- Consegna -
Trascrivi parola per parola l'intero testo riportato qui sotto, il messaggio della Conferenza Don Bosco Asti sul 2025.

- Testo dell'esercizio -
08/01/2026
San Vincenzo de' Paoli
Conferenza Don Bosco Asti
Il 2025 si è chiuso e, guardando indietro, è impossibile non vedere quanto siamo stati fortunati.
I nostri sostenitori non hanno smesso di credere in noi, permettendoci di offrire,
"donazioni"sempre più ricche e prelibate.
Ma la San Vincenzo non è solo questo: è soprattutto accoglienza, disponibilità e ascolto.
Molti sono i volti che ci hanno chiesto aiuto con problemi complessi e dolorosi. Non sempre abbiamo trovato la soluzione e questo ci pesa.
• Viola, giovane mamma sola con tre bambini
senza lavoro, scoraggiata e sfiduciata.
• Dania,altra mamma che lotta contro la
malattia rara della sua bambina costretta a
rinunciare a visite e medicine per mancanza
di risorse .
• Lucio, trent'anni,con la sua distrofia miotonica
ci ricorda quanto sia fragile la dignità quando
la malattia avanza.
• Carlo, anziano abbandonato dai figli,
è il volto della solitudine.
• Edo e Fatima,con la piccola per strada,
mostrano la cruda realtà di chi vive ai
margini.
Sentire impotenza e frustrazione è naturale, soprattutto quando le istituzioni, invece di affiancare, giudicano.
Insomma, è stato un anno di contrasti: da un lato la generosità dei sostenitori, dall'altro la sofferenza di chi ci sta davanti, ma il far sentire ogni persona protagonista e non solo assistita, ci incoraggia e motiva.
Il motto "Dare una mano,colora alla vita"non
sono solo parole: è la scelta di restare, di ascoltare, di lottare anche quando il vento soffia contro.
Buon 2026 e buon lavoro a tutte le conferenze.

[Righe di origine]
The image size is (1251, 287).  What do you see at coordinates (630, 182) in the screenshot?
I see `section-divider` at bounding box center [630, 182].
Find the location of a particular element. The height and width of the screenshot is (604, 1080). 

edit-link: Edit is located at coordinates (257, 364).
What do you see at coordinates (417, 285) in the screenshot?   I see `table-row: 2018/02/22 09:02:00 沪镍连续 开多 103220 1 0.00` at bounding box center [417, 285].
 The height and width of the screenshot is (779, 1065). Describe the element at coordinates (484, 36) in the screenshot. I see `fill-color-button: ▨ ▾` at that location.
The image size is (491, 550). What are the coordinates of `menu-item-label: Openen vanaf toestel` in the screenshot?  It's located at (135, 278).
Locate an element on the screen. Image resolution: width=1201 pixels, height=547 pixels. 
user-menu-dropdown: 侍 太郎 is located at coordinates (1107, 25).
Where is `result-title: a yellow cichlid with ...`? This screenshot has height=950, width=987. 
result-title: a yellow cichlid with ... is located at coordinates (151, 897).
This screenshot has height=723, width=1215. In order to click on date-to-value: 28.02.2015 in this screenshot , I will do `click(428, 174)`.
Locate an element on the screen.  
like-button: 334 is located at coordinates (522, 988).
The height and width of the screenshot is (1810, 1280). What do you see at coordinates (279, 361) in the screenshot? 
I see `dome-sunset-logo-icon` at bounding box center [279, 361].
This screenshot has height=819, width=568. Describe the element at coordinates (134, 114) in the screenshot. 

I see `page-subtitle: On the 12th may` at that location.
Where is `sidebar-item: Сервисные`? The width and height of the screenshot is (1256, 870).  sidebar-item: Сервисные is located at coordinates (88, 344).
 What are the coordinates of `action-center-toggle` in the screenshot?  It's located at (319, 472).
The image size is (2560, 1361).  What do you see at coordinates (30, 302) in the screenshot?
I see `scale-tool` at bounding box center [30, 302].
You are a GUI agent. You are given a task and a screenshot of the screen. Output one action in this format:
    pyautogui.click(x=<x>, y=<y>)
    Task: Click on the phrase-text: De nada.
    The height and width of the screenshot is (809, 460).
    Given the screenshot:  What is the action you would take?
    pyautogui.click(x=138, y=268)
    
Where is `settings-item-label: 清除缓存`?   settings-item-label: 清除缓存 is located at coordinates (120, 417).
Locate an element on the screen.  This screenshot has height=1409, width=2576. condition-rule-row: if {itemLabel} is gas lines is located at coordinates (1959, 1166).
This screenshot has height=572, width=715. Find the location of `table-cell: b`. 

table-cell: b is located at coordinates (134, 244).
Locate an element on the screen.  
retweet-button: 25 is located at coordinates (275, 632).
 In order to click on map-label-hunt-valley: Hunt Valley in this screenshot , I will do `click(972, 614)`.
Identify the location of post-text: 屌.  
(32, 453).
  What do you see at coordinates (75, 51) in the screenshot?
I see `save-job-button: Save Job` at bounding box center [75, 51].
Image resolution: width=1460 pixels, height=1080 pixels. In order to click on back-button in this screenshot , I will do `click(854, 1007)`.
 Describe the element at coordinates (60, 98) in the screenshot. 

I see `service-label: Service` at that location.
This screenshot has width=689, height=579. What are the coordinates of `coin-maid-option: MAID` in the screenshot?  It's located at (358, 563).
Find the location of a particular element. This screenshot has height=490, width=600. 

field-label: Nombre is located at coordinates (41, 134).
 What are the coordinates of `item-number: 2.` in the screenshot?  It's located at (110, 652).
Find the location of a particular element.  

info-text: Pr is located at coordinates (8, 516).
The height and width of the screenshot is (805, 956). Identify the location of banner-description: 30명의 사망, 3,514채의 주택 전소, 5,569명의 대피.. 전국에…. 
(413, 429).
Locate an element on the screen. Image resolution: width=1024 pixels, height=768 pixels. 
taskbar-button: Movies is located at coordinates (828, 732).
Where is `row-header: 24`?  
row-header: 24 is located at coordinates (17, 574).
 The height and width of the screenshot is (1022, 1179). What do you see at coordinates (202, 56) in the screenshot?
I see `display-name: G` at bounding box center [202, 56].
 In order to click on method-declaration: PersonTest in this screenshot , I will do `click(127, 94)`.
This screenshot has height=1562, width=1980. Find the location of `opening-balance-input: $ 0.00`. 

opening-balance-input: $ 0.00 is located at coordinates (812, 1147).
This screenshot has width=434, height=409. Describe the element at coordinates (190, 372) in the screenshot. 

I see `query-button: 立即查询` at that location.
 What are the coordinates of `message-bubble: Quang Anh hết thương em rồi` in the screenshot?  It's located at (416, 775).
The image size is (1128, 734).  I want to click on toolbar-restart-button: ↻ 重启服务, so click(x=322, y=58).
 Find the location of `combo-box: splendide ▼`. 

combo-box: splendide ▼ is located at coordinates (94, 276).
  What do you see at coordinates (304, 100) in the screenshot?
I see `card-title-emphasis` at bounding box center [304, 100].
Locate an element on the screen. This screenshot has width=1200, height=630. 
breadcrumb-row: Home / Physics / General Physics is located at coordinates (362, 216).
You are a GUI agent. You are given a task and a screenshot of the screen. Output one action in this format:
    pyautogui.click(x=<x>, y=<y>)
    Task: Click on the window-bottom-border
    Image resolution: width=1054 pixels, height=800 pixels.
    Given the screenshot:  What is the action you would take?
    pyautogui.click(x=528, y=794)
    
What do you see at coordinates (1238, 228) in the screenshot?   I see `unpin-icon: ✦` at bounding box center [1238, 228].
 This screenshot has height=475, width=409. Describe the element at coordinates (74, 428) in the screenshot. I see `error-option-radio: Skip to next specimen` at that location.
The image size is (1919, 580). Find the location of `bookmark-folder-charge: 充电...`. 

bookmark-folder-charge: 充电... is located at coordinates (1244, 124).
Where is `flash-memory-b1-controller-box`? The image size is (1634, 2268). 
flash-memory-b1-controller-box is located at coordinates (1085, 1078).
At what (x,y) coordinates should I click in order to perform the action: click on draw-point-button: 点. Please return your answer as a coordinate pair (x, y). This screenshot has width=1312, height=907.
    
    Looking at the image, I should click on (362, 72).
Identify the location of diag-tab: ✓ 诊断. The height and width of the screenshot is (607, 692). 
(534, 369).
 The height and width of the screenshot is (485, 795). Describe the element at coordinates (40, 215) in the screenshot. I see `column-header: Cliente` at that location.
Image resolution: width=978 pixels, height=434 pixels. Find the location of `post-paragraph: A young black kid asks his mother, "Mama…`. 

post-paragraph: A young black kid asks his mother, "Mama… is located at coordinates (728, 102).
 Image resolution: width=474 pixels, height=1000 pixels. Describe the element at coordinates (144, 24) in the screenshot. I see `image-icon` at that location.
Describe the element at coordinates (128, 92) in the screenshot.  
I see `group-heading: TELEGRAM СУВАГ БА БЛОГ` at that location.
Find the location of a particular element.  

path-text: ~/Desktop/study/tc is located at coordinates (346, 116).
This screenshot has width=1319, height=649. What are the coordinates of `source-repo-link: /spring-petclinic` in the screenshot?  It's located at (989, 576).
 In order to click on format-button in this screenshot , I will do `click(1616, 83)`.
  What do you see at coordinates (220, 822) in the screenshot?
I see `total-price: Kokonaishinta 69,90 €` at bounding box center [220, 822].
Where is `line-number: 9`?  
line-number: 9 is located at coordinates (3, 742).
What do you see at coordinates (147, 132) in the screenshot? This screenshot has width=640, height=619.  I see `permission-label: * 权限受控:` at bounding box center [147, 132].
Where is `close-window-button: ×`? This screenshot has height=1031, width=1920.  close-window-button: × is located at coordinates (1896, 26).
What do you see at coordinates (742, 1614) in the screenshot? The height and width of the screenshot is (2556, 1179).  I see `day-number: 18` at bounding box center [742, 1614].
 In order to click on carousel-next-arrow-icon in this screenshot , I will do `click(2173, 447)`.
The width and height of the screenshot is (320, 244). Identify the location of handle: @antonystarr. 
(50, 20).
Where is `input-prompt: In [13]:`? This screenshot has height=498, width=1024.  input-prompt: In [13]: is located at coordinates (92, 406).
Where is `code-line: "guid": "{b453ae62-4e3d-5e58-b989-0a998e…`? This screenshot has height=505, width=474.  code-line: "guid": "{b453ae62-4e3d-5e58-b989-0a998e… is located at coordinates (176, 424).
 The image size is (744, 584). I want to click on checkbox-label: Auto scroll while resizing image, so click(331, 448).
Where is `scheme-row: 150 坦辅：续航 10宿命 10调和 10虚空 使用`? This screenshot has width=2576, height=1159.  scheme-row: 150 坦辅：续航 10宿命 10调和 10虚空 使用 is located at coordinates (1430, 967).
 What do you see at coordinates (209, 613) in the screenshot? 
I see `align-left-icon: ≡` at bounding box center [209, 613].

- Soluzione svolta -
08/01/2026
San Vincenzo de' Paoli
Conferenza Don Bosco Asti
Il 2025 si è chiuso e, guardando indietro, è impossibile non vedere quanto siamo stati fortunati.
I nostri sostenitori non hanno smesso di credere in noi, permettendoci di offrire,
"donazioni"sempre più ricche e prelibate.
Ma la San Vincenzo non è solo questo: è soprattutto accoglienza, disponibilità e ascolto.
Molti sono i volti che ci hanno chiesto aiuto con problemi complessi e dolorosi. Non sempre abbiamo trovato la soluzione e questo ci pesa.
• Viola, giovane mamma sola con tre bambini
senza lavoro, scoraggiata e sfiduciata.
• Dania,altra mamma che lotta contro la
malattia rara della sua bambina costretta a
rinunciare a visite e medicine per mancanza
di risorse .
• Lucio, trent'anni,con la sua distrofia miotonica
ci ricorda quanto sia fragile la dignità quando
la malattia avanza.
• Carlo, anziano abbandonato dai figli,
è il volto della solitudine.
• Edo e Fatima,con la piccola per strada,
mostrano la cruda realtà di chi vive ai
margini.
Sentire impotenza e frustrazione è naturale, soprattutto quando le istituzioni, invece di affiancare, giudicano.
Insomma, è stato un anno di contrasti: da un lato la generosità dei sostenitori, dall'altro la sofferenza di chi ci sta davanti, ma il far sentire ogni persona protagonista e non solo assistita, ci incoraggia e motiva.
Il motto "Dare una mano,colora alla vita"non
sono solo parole: è la scelta di restare, di ascoltare, di lottare anche quando il vento soffia contro.
Buon 2026 e buon lavoro a tutte le conferenze.